Given passage ::
- - - - -

A commissioner at the U.S. Securities and Exchange Commission (SEC) has published a letter of dissent that disagrees with the agency’s decision to reject a second attempt by the Winklevoss twins to launch the first-ever Bitcoin ETF.
Yesterday it was announced that the SEC had denied an application from Cameron and Tyler Winklevoss, founders of crypto exchange Gemini, to list shares of a proposed ETF. On the 30 June, 2016, the Bats BZX Exchange filed a proposed rule change with the Commission seeking to list and trade shares of the Winklevoss Bitcoin Trust.
This was disapproved last March; however, BZX then filed a petition seeking Commission review of the disapproval by delegated authority. Yesterday, though, saw the proposed rule change being denied.
In response, the price of Bitcoin fell from $8,300 prior to the news breaking to around $7,900 during early morning trading today, according to CoinMarketCap.
“I believe that the proposed rule change satisfies the statutory standard and that we should permit BZX to list and trade this bitcoin-based exchange-traded product (“ETP”).”
She adds that the SEC’s decision “undermines investor protection by precluding greater institutionalization of the bitcoin market,” and that it “sends a strong signal that innovation is unwelcome in our markets,” which could produce an effect far beyond that of Bitcoin ETPs.

- - - - -

Copy the article about the SEC's rejection of the Winklevoss Bitcoin ETF word for word, from start to finish.

- - - - -

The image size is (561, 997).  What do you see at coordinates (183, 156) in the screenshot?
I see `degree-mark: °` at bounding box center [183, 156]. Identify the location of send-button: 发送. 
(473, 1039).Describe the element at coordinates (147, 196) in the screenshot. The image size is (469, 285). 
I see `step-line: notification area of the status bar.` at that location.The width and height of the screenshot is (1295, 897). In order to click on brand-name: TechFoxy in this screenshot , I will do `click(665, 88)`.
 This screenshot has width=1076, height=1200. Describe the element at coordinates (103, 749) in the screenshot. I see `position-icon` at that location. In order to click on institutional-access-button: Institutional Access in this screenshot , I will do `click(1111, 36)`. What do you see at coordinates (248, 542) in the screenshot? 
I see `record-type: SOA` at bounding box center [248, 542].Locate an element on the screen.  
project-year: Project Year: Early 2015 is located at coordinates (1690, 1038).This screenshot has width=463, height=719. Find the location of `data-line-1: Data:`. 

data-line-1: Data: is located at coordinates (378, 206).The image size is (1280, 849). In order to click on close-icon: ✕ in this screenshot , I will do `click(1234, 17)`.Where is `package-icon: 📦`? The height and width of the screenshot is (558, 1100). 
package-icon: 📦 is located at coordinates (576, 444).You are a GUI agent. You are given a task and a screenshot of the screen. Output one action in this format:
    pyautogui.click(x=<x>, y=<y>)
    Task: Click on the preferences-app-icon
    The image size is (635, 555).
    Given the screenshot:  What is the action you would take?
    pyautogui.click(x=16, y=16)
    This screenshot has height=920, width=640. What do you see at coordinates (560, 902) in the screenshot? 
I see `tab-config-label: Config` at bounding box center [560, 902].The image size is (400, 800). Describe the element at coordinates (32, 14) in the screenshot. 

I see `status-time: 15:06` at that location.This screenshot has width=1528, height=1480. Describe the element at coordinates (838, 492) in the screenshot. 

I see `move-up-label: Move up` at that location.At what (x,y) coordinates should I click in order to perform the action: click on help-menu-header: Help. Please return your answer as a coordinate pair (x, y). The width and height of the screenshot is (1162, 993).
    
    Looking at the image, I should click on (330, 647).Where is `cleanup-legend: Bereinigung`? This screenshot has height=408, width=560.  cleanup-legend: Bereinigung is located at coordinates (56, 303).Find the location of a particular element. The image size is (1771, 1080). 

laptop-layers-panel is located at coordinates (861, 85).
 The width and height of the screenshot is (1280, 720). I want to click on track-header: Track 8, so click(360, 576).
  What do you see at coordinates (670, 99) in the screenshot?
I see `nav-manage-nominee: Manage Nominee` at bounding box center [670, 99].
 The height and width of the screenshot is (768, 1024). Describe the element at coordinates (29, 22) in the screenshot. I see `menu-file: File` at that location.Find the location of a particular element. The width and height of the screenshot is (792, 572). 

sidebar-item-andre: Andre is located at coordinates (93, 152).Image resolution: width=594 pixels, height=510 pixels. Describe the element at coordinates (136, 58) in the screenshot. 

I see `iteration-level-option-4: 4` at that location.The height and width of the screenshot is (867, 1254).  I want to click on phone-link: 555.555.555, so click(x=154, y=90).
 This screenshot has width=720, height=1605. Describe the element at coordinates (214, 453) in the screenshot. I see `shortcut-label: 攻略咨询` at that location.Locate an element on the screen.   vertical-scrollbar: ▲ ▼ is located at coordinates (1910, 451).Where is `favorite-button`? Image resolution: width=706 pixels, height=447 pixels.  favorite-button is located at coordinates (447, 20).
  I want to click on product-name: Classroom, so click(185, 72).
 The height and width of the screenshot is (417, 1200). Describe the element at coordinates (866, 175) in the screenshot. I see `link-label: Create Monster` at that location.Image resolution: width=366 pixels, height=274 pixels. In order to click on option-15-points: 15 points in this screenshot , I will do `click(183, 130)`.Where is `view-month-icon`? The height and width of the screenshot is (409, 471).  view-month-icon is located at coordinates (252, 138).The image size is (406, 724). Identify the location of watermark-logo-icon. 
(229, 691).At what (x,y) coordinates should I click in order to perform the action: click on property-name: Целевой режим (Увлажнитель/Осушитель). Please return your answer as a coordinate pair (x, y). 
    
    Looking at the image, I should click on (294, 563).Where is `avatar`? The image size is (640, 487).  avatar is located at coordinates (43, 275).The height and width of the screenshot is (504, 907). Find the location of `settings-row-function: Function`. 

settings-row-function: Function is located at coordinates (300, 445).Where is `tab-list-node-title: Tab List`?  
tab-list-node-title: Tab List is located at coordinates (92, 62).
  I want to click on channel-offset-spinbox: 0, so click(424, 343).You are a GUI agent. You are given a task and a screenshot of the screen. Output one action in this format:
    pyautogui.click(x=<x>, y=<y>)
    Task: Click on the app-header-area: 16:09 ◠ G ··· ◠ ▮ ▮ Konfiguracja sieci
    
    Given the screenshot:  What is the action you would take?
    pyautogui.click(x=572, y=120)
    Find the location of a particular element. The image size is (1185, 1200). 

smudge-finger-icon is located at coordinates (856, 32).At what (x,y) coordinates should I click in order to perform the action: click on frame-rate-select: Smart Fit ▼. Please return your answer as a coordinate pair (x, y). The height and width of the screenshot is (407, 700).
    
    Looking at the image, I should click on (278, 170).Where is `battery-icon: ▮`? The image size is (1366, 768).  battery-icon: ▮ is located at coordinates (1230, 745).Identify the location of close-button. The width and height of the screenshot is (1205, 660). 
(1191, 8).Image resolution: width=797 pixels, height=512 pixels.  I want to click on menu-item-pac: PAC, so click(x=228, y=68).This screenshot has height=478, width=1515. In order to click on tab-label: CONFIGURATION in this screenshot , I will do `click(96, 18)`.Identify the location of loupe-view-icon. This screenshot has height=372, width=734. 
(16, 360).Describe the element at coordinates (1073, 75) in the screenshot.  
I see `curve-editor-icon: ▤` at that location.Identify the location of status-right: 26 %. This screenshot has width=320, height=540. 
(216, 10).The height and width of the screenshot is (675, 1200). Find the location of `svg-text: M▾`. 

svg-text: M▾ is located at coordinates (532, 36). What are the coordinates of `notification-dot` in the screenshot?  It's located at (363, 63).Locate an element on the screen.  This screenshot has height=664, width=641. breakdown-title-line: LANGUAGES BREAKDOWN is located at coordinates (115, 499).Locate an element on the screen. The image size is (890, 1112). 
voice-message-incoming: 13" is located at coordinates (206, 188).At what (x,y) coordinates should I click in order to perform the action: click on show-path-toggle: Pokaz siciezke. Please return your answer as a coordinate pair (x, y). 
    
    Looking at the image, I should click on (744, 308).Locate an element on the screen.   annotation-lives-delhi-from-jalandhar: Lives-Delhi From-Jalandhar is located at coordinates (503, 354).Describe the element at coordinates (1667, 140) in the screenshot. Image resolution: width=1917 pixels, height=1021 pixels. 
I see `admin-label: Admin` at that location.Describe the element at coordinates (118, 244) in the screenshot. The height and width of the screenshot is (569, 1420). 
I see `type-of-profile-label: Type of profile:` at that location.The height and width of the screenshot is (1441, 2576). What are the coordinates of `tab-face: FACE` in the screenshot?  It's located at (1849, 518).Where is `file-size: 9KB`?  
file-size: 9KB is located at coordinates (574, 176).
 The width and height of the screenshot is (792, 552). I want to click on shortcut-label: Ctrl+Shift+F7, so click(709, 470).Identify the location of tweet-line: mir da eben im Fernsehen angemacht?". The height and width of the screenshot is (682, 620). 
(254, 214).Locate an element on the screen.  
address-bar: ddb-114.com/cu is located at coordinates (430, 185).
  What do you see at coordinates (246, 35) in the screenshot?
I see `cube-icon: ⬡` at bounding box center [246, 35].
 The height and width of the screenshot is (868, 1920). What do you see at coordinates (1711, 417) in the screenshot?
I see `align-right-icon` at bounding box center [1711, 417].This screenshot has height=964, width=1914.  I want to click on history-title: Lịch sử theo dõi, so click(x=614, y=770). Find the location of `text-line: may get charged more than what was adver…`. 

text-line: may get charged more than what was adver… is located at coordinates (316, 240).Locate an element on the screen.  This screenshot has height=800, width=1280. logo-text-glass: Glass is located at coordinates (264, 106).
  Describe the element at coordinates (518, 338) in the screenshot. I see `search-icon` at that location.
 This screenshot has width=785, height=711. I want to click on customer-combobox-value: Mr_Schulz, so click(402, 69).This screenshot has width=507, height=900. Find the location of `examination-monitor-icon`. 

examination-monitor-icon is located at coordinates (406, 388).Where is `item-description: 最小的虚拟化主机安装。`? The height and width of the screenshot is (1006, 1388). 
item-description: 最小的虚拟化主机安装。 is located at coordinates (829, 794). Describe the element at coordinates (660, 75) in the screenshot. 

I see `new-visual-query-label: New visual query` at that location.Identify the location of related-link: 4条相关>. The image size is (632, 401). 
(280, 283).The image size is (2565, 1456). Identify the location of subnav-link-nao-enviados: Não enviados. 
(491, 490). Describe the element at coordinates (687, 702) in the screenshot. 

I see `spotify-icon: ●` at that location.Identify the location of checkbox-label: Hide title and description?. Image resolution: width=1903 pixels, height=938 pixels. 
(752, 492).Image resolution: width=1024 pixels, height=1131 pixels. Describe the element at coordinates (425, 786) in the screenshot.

- - - - -

Expected answer ::
A commissioner at the U.S. Securities and Exchange Commission (SEC) has published a letter of dissent that disagrees with the agency’s decision to reject a second attempt by the Winklevoss twins to launch the first-ever Bitcoin ETF.
Yesterday it was announced that the SEC had denied an application from Cameron and Tyler Winklevoss, founders of crypto exchange Gemini, to list shares of a proposed ETF. On the 30 June, 2016, the Bats BZX Exchange filed a proposed rule change with the Commission seeking to list and trade shares of the Winklevoss Bitcoin Trust.
This was disapproved last March; however, BZX then filed a petition seeking Commission review of the disapproval by delegated authority. Yesterday, though, saw the proposed rule change being denied.
In response, the price of Bitcoin fell from $8,300 prior to the news breaking to around $7,900 during early morning trading today, according to CoinMarketCap.
“I believe that the proposed rule change satisfies the statutory standard and that we should permit BZX to list and trade this bitcoin-based exchange-traded product (“ETP”).”
She adds that the SEC’s decision “undermines investor protection by precluding greater institutionalization of the bitcoin market,” and that it “sends a strong signal that innovation is unwelcome in our markets,” which could produce an effect far beyond that of Bitcoin ETPs.